— Records for this exercise —
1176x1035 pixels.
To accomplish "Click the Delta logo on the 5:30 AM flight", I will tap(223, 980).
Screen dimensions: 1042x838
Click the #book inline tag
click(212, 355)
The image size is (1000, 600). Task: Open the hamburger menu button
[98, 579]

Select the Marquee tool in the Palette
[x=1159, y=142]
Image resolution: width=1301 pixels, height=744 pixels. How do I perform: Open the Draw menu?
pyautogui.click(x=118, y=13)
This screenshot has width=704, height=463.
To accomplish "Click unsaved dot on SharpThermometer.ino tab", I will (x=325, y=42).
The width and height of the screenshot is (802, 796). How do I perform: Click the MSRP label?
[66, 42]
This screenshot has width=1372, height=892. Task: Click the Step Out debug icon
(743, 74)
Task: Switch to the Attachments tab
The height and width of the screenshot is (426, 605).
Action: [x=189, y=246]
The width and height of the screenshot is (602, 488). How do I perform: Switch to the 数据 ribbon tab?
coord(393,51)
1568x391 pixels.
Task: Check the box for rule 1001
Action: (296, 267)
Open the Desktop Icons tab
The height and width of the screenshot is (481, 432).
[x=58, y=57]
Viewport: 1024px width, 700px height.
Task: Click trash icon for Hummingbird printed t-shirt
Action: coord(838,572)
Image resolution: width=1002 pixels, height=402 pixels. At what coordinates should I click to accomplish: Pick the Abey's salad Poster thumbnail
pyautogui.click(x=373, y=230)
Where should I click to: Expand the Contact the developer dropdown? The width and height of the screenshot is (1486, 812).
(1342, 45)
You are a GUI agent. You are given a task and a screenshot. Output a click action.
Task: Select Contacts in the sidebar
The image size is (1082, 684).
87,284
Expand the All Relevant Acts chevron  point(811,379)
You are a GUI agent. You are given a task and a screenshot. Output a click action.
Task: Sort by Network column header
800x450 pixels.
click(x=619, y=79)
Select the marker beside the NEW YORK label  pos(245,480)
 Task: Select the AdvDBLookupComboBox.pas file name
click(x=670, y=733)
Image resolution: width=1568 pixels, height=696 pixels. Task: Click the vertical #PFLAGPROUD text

— What is expected —
Each record should be returned precisely as written.

— Task output —
1176x1035 pixels.
To accomplish "Click the Delta logo on the 5:30 AM flight", I will tap(223, 980).
Screen dimensions: 1042x838
Click the #book inline tag
click(212, 355)
The image size is (1000, 600). Task: Open the hamburger menu button
[98, 579]

Select the Marquee tool in the Palette
[x=1159, y=142]
Image resolution: width=1301 pixels, height=744 pixels. How do I perform: Open the Draw menu?
pyautogui.click(x=118, y=13)
This screenshot has width=704, height=463.
To accomplish "Click unsaved dot on SharpThermometer.ino tab", I will (x=325, y=42).
The width and height of the screenshot is (802, 796). How do I perform: Click the MSRP label?
[66, 42]
This screenshot has width=1372, height=892. Task: Click the Step Out debug icon
(743, 74)
Task: Switch to the Attachments tab
The height and width of the screenshot is (426, 605).
Action: [x=189, y=246]
The width and height of the screenshot is (602, 488). How do I perform: Switch to the 数据 ribbon tab?
coord(393,51)
1568x391 pixels.
Task: Check the box for rule 1001
Action: (296, 267)
Open the Desktop Icons tab
The height and width of the screenshot is (481, 432).
[x=58, y=57]
Viewport: 1024px width, 700px height.
Task: Click trash icon for Hummingbird printed t-shirt
Action: coord(838,572)
Image resolution: width=1002 pixels, height=402 pixels. At what coordinates should I click to accomplish: Pick the Abey's salad Poster thumbnail
pyautogui.click(x=373, y=230)
Where should I click to: Expand the Contact the developer dropdown? The width and height of the screenshot is (1486, 812).
(1342, 45)
You are a GUI agent. You are given a task and a screenshot. Output a click action.
Task: Select Contacts in the sidebar
The image size is (1082, 684).
87,284
Expand the All Relevant Acts chevron  point(811,379)
You are a GUI agent. You are given a task and a screenshot. Output a click action.
Task: Sort by Network column header
800x450 pixels.
click(x=619, y=79)
Select the marker beside the NEW YORK label  pos(245,480)
 Task: Select the AdvDBLookupComboBox.pas file name
click(x=670, y=733)
Image resolution: width=1568 pixels, height=696 pixels. Task: Click the vertical #PFLAGPROUD text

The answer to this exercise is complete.